I think it's a fine post. From a practical perspective we need to:

  1. Decide what must be done

  2. Decide how to do it

@2rafa has given us #1. #2 is probably impossible without god-empress status. So the alternative to their post is to throw up one's hands and say "it's impossible".

I am actually somewhat bullish on China solving this problem before the West because they actually have the state capacity to take the radical actions necessary.

My suspicion re. China is that a lot of senior communist party elites are very bitter about pro-fertility efforts because they themselves were only allowed one child (despite being in the ruling elite of one of the most powerful nations in the world). Eg. Xi himself only has one child, a daughter.

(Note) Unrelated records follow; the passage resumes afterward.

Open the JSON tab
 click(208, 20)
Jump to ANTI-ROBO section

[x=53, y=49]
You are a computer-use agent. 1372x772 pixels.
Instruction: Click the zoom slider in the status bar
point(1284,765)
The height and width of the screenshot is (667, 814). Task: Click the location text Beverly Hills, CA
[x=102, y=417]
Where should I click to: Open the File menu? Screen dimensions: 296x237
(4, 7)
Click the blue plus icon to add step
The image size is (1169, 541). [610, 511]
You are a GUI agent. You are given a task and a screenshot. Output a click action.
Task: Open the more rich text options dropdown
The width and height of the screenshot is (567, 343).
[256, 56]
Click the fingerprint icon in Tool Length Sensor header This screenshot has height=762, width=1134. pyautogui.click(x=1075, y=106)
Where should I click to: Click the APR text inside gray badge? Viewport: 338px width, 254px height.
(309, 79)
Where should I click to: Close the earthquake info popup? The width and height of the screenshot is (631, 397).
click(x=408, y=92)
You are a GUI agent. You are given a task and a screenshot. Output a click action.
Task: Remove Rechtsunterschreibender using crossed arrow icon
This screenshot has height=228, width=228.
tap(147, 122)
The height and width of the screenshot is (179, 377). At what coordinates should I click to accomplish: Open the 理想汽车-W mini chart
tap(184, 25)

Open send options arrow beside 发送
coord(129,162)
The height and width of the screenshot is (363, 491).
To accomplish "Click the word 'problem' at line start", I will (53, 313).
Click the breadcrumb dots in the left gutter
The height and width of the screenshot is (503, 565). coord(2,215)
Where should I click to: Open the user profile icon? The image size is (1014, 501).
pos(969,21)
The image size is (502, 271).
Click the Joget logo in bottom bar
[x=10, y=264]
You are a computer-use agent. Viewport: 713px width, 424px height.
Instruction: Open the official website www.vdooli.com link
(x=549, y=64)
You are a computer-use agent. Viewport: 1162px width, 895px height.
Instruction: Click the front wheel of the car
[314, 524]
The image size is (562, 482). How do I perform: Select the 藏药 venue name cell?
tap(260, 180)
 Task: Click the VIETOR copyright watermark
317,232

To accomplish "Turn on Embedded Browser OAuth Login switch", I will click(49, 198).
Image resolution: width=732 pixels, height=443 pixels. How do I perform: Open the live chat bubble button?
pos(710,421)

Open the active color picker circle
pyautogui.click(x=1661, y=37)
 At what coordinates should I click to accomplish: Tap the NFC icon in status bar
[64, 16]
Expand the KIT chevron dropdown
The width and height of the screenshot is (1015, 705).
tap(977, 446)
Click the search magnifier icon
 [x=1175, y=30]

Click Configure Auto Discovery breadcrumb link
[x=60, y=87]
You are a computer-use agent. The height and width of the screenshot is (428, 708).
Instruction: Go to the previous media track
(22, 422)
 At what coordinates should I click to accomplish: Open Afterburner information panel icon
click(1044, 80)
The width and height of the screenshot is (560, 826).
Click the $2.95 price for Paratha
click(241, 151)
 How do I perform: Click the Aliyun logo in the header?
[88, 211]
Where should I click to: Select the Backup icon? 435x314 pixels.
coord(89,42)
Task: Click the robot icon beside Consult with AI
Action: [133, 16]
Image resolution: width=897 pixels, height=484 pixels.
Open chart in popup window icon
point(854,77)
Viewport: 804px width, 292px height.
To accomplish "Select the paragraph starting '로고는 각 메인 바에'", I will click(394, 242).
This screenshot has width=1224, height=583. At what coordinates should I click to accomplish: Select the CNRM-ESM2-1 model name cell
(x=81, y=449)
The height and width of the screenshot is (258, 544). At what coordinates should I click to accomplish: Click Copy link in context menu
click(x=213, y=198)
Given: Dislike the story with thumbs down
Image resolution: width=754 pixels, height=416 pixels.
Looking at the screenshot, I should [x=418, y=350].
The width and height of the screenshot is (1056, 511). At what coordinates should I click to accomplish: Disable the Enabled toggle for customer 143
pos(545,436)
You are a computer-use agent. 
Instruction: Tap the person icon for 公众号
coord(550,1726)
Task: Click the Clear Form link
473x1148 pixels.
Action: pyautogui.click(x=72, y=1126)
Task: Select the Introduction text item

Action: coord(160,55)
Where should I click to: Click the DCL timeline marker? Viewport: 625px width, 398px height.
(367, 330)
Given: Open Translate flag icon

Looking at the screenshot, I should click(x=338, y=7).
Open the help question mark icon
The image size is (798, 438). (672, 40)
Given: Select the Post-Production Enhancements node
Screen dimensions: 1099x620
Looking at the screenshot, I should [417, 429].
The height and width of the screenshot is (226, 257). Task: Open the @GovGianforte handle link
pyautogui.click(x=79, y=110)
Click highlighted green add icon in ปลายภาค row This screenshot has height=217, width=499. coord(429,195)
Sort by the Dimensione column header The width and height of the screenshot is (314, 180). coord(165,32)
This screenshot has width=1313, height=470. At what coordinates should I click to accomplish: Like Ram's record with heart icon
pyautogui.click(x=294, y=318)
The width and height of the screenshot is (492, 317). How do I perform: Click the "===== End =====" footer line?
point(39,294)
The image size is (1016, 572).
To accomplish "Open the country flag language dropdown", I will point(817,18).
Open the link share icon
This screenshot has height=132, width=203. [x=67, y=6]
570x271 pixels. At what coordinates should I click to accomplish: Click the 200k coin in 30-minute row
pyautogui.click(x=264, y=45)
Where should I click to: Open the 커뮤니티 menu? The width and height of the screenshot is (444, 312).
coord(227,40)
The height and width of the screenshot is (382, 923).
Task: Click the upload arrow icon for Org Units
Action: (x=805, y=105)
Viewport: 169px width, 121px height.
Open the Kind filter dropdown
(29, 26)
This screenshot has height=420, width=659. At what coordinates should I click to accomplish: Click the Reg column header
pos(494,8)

I think Chinese childhoods are also just horrible experiences all around, so people don’t want to have kids regardless of how well they’re being paid.

I don't think Chinese childhoods are horrible experiences all around, and upper class Chinese parents certainly don't think that.

Unfortunately, they probably won't want to take actions that penalize those currently in power, which makes some of these harder.

I have no intentions of coming to any kind of power. These are just an illustration of the fact that this isnt an impossibility issue, it’s a willpower issue. There are solutions, they’re merely considered undesirable.